Copy the passage of the doll patterns thread below starting at "## WaterFall (Oct" and ending at "can have more.", changing "Berenguer" to "Middleton".

──────── Reading passage ────────

# Itty Bitty dolls patterns



## Dawn P (Jun 1, 2012)

http://bit.ly/12qd3Ob

This blog has lots of patterns for the Itty Bitty dolls. However they are all in French  Google translate page works to some degree but it is very literal and some of the instructions don't come across very clearly. However, I'm sure that they can't be much different from other patterns. The clothes are so pretty. Here is a pic of one of my favourites.


----------



## Pamick (Dec 31, 2012)

Aww that's really cute


----------



## vershi (Nov 25, 2012)

They are so lovely, thanks for the link, have translated a couple, tho one I don't think will work, but we can at least play with the ideas. :thumbup: :thumbup:


----------



## WaterFall (Oct 5, 2012)

Pretty


----------



## diobsession 2 (Jan 5, 2017)

Thank you for the link. I really like Berenguer dolls and the little ones just mean you can have more.


----------



## diobsession 2 (Jan 5, 2017)

Just clicked on the link and it tells me that the blog was deleted. Would you please check to see that you posted it correctly. I would really like the pattern for the cute little outfit you posted. Thanks


----------



## Dawn P (Jun 1, 2012)

diobsession 2 said:


> Just clicked on the link and it tells me that the blog was deleted. Would you please check to see that you posted it correctly. I would really like the pattern for the cute little outfit you posted. Thanks


Hi - my original post was back in 2013. The blog has since been deleted. It's possible the internet archive wayback machine may have some of the pages archived. Click on this link http://archive.org/web/ and then paste the url of the webpage you're looking for into the search box. If the page was crawled and archived, you might get some of the patterns.


----------



## diobsession 2 (Jan 5, 2017)

no luck

Thanks anyway


----------

──────── Dataset extract ────────

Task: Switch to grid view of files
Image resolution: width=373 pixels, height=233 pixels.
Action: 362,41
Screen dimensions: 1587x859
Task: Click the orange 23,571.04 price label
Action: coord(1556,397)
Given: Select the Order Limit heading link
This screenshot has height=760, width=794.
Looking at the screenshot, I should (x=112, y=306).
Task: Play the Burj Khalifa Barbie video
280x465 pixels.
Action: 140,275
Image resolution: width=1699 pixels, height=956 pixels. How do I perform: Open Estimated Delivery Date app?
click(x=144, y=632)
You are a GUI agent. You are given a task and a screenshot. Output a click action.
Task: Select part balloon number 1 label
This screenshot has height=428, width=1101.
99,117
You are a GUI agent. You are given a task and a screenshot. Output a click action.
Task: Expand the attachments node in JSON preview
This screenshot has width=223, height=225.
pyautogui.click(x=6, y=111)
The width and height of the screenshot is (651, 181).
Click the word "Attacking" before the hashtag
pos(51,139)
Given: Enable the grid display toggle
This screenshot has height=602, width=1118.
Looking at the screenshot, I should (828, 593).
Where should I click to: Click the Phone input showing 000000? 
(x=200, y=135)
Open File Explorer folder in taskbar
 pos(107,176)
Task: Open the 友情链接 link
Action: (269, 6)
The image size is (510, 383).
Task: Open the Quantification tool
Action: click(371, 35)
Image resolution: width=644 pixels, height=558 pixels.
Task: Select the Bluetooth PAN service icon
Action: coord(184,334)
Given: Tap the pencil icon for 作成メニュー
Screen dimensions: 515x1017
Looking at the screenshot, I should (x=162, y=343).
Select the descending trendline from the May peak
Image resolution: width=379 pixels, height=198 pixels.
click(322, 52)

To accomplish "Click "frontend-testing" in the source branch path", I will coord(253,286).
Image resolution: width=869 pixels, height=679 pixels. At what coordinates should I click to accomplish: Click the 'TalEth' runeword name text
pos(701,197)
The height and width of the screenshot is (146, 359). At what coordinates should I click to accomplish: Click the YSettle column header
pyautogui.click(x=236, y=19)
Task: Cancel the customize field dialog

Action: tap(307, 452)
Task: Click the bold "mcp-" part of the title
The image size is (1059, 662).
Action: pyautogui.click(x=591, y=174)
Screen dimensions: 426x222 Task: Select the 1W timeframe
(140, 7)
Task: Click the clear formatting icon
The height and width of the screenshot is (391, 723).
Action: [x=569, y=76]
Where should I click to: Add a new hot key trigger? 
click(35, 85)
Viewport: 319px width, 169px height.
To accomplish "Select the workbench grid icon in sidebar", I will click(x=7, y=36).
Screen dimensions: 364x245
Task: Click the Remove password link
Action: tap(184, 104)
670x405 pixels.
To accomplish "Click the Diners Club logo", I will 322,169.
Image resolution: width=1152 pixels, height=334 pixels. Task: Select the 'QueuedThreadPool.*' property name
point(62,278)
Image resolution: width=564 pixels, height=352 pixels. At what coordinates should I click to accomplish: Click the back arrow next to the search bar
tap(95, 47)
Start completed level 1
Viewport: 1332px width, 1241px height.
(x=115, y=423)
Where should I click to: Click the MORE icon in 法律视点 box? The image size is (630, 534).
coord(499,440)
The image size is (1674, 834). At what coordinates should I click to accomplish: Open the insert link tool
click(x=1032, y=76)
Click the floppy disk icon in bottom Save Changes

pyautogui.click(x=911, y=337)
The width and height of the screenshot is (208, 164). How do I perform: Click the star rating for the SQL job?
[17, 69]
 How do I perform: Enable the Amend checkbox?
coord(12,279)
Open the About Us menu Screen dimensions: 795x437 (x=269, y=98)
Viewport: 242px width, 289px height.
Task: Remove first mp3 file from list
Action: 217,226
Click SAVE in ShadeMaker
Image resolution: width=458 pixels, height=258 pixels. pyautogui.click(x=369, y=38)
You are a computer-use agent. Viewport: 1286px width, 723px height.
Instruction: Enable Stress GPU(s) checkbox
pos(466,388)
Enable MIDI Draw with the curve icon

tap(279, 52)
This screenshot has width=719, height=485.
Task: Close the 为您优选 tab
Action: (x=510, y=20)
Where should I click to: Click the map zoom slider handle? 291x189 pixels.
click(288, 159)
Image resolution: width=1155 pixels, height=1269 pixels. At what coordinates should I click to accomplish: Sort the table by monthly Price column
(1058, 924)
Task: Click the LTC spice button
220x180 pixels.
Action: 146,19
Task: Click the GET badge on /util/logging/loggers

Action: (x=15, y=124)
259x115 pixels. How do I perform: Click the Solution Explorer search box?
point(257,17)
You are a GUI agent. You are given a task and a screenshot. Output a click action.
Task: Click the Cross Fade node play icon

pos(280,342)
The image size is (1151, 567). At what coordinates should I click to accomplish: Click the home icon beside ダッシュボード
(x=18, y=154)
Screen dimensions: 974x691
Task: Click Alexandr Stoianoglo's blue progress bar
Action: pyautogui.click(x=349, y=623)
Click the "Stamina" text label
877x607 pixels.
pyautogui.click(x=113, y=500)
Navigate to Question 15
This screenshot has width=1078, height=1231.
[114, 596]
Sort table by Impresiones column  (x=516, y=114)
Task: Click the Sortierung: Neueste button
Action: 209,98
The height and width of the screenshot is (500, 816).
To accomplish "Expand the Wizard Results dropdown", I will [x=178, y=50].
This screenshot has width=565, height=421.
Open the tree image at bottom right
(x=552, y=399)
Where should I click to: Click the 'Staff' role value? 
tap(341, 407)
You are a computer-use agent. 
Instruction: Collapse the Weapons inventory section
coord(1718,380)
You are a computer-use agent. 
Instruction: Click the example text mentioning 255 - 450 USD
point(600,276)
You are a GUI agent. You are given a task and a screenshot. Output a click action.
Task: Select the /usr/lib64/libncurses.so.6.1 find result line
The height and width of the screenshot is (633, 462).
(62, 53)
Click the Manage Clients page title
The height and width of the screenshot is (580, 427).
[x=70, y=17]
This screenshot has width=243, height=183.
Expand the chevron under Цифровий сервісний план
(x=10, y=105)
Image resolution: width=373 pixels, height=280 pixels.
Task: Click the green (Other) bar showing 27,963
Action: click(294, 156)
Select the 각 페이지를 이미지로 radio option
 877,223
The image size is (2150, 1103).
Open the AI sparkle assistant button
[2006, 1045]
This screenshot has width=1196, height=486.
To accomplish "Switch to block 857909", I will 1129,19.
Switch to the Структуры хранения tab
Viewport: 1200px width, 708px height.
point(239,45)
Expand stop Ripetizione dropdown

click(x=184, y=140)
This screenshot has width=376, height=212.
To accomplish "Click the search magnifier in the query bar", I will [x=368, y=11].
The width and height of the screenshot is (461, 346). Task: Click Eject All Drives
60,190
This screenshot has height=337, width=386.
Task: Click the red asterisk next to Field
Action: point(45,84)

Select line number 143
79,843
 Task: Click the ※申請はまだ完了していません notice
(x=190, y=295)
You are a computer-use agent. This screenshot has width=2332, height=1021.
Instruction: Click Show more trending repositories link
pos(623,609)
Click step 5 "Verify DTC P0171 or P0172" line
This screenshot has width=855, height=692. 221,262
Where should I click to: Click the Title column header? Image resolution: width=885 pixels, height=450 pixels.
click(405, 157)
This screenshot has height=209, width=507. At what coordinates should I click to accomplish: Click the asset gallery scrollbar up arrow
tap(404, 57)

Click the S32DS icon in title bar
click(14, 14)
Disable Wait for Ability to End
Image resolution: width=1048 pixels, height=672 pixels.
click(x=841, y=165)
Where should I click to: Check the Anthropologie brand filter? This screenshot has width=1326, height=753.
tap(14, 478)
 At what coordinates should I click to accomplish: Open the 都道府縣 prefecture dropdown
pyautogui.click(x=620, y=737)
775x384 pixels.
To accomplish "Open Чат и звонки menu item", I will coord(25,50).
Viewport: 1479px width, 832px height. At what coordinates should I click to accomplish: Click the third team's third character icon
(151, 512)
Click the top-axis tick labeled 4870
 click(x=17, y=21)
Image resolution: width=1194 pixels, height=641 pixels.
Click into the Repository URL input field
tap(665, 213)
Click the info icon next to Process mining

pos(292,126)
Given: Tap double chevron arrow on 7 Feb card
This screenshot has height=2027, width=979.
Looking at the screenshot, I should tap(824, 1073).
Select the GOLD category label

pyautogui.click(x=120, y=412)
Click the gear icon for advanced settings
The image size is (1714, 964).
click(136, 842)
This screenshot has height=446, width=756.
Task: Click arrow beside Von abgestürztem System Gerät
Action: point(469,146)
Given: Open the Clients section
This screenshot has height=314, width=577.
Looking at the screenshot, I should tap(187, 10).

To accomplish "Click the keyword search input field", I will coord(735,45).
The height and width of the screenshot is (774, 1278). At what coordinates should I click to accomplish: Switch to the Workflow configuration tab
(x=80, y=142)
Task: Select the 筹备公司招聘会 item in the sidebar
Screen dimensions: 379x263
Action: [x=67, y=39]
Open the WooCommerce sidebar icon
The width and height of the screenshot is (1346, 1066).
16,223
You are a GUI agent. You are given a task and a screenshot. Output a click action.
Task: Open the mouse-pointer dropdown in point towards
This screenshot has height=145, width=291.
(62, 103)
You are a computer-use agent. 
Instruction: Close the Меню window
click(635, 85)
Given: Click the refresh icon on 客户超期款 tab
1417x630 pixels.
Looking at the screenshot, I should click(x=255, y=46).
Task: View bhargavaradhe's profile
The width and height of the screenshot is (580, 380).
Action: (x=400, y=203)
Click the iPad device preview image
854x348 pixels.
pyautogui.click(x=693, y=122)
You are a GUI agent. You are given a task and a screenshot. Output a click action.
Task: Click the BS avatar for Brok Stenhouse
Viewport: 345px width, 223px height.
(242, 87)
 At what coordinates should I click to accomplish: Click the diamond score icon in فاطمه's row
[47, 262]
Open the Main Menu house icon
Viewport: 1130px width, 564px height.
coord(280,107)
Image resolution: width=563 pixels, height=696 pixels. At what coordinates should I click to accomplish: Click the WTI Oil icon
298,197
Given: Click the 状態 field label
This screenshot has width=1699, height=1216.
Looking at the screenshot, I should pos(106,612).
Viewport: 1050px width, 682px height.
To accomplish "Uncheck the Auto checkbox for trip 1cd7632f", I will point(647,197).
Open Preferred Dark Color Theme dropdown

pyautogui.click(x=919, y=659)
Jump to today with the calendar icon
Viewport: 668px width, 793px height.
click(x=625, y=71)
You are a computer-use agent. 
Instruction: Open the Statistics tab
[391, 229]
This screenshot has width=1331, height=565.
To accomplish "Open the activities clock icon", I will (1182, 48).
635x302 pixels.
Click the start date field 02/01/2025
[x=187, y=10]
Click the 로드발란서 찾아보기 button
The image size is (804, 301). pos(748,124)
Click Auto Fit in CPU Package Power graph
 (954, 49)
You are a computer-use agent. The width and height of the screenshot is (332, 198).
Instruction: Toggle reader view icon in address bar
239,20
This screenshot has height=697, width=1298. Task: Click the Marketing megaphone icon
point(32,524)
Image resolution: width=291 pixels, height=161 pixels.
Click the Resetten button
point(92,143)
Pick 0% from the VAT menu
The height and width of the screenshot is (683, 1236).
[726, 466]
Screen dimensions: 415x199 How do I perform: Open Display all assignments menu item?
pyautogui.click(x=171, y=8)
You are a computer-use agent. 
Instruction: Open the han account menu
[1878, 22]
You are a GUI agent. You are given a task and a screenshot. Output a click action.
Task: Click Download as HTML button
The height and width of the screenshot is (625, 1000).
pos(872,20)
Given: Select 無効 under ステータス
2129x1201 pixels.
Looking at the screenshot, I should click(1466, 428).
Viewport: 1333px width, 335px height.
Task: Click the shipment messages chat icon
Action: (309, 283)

────────

[Expected answer]
## WaterFall (Oct 5, 2012)

Pretty


----------



## diobsession 2 (Jan 5, 2017)

Thank you for the link. I really like Middleton dolls and the little ones just mean you can have more.